Ed Feingersh (1925–1961) studied photography under Alexey Brodovitch at the New School of Social Research. He later worked as a photojournalist for the Pix Publishing agency. His talent for available light photography under seemingly impossible conditions was well recognised. His pictures of Marilyn Monroe are his best known, but he was a prolific photojournalist throughout the 1950s. Two of his moody photographs of jazz performers were selected by Edward Steichen for MoMA’s world-touring The Family of Man exhibition.

Edwin (a.k.a. Edward, commonly 'Ed' or 'Eddie') Feingersh was born in Brooklyn on 21 April 1925, the second of three sons of Harry Feingersh, a women's fashion designer and Rae Feingersh (née Press). His Jewish grandfather Abraham, a tailor, migrated to America from Moldavia in 1913 to escape the pogroms. Ed Feingersh majored in art at Manhattan's Haaren High School.

He took up photography during while serving in Germany in the Army, where he bought an inexpensive 35-mm camera. After the war, with the assistance of the G.I. Bill, he first attended New York University, where he joined the camera club, and later enrolled in Alexey Brodovitch's photography course at the New School for Social Research. He worked during this period as assistant to Gjon Mili. This experience, and photographs he took for the course secured work as a 22-year-old stringer with Pix Publishing photo agency in 1948. For them he produced stories for major magazines including a day in the life of a woman doctor for McCall's, moody and revealing scenes from a Tokyo night club for Argosy men's magazine, a report on German war orphans for Redbook, a study of a disturbed boy's psychological rehabilitation and the story "The Great Rock 'n' Roll Controversy', both for Look, in addition to making a portrait series of Albert Schweitzer in New York and covering a night fighter squadron's mission over Greenland.

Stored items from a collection
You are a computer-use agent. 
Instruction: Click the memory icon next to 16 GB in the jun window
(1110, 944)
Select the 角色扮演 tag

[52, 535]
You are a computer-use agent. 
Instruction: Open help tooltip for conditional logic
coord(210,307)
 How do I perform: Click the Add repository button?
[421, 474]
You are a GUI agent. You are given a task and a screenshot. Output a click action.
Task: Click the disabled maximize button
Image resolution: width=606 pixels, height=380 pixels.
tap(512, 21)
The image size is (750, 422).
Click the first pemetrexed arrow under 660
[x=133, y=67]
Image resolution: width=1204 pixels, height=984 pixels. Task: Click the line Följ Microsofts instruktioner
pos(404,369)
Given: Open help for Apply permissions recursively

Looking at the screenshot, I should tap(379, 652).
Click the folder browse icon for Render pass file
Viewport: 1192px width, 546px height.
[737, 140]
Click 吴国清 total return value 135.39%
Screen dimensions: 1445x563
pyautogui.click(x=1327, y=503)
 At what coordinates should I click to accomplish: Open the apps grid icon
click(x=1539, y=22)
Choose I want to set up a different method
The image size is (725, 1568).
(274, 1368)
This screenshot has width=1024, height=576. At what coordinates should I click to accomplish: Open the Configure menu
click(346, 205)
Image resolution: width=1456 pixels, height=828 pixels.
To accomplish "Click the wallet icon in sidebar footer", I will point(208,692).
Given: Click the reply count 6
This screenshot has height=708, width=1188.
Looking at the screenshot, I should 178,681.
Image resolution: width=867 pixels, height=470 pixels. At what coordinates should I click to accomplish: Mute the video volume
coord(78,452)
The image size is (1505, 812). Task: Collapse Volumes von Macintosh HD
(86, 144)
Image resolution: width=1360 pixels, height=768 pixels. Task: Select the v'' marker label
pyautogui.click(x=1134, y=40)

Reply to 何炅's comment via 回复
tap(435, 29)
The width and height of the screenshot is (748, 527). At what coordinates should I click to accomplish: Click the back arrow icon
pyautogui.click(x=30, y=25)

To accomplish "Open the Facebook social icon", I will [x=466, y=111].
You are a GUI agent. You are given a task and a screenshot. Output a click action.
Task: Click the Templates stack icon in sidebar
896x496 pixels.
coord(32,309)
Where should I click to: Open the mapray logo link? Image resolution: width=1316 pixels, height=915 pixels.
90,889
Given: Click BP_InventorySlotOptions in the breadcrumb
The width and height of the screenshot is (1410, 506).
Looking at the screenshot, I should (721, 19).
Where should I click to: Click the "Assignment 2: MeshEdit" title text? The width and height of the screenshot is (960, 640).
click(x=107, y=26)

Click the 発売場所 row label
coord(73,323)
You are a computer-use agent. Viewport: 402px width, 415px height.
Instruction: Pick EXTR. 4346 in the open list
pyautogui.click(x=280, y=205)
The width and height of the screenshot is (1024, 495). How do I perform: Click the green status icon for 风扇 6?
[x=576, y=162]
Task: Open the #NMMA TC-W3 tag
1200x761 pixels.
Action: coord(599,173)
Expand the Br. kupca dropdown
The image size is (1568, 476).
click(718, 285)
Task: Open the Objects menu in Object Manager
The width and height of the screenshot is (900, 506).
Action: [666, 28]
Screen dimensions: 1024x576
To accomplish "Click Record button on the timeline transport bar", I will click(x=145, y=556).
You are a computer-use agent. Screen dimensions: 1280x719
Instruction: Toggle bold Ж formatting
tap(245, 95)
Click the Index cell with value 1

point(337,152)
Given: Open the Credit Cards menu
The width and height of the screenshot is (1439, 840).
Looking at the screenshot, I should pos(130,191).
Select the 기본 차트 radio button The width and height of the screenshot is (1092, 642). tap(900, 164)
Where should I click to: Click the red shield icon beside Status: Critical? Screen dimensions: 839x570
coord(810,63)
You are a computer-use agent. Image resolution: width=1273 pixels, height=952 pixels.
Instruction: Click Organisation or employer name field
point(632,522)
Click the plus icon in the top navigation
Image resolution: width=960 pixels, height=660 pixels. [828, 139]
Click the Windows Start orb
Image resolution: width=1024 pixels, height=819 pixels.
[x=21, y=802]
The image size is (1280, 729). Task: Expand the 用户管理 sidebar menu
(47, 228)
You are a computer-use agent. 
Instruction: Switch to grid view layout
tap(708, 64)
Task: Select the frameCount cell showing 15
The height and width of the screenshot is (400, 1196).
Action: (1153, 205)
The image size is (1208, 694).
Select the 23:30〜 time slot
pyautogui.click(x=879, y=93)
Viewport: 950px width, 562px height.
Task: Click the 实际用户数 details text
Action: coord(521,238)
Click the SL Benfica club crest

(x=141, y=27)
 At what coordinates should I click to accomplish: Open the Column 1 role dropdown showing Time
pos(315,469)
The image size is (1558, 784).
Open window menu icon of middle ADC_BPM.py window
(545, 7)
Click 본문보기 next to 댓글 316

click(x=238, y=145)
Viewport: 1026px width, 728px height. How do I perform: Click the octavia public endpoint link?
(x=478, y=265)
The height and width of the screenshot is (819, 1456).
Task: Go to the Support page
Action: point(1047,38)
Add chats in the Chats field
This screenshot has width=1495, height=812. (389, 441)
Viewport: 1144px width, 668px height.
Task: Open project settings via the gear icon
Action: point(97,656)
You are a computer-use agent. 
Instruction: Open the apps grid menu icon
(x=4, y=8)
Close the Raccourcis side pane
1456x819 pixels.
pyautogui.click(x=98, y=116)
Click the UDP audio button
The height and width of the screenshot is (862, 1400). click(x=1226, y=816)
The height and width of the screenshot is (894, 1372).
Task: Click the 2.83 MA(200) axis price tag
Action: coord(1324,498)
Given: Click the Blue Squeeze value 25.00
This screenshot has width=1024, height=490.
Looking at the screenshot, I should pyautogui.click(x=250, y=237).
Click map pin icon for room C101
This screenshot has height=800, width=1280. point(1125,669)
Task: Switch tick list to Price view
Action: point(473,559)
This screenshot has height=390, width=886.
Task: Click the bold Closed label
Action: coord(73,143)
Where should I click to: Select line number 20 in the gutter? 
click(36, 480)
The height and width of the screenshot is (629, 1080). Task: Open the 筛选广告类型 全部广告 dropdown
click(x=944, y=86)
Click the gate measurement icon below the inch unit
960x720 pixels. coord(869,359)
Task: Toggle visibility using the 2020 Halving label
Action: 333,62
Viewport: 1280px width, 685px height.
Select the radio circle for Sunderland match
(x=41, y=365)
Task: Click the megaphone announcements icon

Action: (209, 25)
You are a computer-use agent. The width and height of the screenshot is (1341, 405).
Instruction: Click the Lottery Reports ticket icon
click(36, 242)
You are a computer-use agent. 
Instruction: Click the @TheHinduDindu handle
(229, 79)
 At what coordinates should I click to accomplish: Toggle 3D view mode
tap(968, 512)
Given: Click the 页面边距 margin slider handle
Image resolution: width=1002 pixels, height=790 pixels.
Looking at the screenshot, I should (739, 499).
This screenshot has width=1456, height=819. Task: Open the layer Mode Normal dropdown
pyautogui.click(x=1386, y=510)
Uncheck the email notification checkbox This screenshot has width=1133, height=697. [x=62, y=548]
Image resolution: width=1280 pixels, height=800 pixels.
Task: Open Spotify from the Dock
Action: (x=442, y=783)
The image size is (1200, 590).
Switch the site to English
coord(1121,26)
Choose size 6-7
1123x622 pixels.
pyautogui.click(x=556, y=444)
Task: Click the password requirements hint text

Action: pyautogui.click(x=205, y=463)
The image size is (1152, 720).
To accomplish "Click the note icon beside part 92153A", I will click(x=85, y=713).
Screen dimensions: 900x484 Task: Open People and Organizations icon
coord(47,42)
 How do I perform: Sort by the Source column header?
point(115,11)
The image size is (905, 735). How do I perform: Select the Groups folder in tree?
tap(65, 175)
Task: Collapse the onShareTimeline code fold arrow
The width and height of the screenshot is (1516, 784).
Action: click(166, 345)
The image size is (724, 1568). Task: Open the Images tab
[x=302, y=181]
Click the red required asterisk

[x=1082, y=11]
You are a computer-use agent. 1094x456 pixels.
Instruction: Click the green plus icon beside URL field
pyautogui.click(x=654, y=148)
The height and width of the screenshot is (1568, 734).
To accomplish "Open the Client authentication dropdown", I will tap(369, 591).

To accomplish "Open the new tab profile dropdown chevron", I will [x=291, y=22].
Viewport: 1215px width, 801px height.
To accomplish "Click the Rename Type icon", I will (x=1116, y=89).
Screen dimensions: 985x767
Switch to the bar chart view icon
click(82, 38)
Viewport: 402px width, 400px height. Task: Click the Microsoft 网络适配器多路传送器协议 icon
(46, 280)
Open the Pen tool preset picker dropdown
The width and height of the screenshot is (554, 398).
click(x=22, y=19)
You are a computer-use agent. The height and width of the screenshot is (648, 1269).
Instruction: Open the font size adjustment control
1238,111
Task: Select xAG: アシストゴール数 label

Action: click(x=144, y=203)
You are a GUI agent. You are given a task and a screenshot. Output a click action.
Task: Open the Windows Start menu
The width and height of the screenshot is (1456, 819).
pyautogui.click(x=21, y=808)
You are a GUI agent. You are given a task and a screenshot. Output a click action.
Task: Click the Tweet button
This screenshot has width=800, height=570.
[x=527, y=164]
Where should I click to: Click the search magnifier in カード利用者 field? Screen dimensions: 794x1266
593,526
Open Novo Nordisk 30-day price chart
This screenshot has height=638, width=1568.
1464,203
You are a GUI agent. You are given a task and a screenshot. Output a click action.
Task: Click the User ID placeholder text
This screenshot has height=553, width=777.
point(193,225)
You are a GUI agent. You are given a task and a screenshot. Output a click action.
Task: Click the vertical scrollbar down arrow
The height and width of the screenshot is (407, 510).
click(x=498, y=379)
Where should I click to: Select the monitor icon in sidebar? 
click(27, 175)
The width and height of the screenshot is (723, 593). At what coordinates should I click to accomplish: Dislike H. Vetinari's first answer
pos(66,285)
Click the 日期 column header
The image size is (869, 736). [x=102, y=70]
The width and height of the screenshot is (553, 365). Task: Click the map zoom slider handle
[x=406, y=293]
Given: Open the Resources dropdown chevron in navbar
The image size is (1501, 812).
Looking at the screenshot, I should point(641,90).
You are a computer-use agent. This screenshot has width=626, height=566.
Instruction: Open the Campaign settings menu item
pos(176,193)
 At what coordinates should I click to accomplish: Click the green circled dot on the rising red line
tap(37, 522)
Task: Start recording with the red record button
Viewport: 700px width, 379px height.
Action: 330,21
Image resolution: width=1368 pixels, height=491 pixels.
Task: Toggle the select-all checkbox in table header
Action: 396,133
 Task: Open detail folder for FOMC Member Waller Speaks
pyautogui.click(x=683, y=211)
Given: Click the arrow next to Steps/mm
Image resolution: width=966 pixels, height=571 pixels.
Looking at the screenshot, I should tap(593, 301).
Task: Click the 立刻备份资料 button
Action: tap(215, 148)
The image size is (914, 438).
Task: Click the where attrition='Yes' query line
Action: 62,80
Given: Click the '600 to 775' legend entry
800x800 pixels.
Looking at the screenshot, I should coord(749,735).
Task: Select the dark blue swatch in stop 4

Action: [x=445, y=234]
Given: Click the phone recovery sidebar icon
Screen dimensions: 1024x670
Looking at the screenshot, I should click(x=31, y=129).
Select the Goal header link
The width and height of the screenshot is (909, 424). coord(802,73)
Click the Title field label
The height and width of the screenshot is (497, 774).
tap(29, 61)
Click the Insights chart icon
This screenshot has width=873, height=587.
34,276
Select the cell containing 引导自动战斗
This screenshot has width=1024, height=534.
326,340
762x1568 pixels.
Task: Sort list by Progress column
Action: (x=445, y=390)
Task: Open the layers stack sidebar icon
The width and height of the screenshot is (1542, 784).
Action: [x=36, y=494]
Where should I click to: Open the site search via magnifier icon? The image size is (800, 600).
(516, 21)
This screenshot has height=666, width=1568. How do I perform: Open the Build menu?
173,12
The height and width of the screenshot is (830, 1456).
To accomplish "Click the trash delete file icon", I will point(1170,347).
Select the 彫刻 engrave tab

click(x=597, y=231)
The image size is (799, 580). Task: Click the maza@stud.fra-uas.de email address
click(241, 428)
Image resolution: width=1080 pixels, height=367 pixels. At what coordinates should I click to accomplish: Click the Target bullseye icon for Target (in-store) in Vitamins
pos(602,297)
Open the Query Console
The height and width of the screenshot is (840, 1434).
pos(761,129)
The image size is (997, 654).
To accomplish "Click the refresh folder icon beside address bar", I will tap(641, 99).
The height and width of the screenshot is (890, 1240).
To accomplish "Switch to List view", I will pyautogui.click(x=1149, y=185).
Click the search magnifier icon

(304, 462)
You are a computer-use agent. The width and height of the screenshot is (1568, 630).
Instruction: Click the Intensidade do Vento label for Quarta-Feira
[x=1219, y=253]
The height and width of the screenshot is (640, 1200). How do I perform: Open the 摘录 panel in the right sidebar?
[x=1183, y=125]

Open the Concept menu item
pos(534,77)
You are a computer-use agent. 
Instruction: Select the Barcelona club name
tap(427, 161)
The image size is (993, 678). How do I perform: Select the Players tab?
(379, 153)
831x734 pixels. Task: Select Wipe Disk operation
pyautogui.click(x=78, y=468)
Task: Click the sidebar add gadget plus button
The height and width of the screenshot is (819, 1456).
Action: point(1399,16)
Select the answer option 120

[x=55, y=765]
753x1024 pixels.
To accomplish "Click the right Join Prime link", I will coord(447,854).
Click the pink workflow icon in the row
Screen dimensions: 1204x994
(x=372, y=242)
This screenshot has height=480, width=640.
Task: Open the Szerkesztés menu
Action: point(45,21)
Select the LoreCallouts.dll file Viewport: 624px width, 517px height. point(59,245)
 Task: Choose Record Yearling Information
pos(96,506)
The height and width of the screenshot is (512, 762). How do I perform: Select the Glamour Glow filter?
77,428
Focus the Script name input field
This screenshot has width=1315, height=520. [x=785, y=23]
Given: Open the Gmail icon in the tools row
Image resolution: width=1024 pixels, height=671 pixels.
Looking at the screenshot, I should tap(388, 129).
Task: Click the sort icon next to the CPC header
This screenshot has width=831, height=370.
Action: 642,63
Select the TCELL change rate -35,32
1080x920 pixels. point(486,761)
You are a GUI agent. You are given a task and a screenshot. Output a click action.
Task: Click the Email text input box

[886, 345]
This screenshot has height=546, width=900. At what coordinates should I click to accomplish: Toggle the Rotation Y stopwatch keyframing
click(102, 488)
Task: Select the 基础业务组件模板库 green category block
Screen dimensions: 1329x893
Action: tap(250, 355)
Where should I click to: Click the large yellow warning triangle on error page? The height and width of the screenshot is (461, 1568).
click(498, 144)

Request | Turn the paragraph of the Ed Feingersh biography that begins "Edwin (a.k.a. Edward" into a short list that keeps its main facts.

Reply |
- Born Edwin Feingersh in Brooklyn on 21 April 1925, also known as Edward, Ed or Eddie
- Second of three sons of Harry Feingersh, a women's fashion designer, and Rae Feingersh (née Press)
- Jewish grandfather Abraham, a tailor, came to America from Moldavia in 1913 to escape the pogroms
- Majored in art at Haaren High School in Manhattan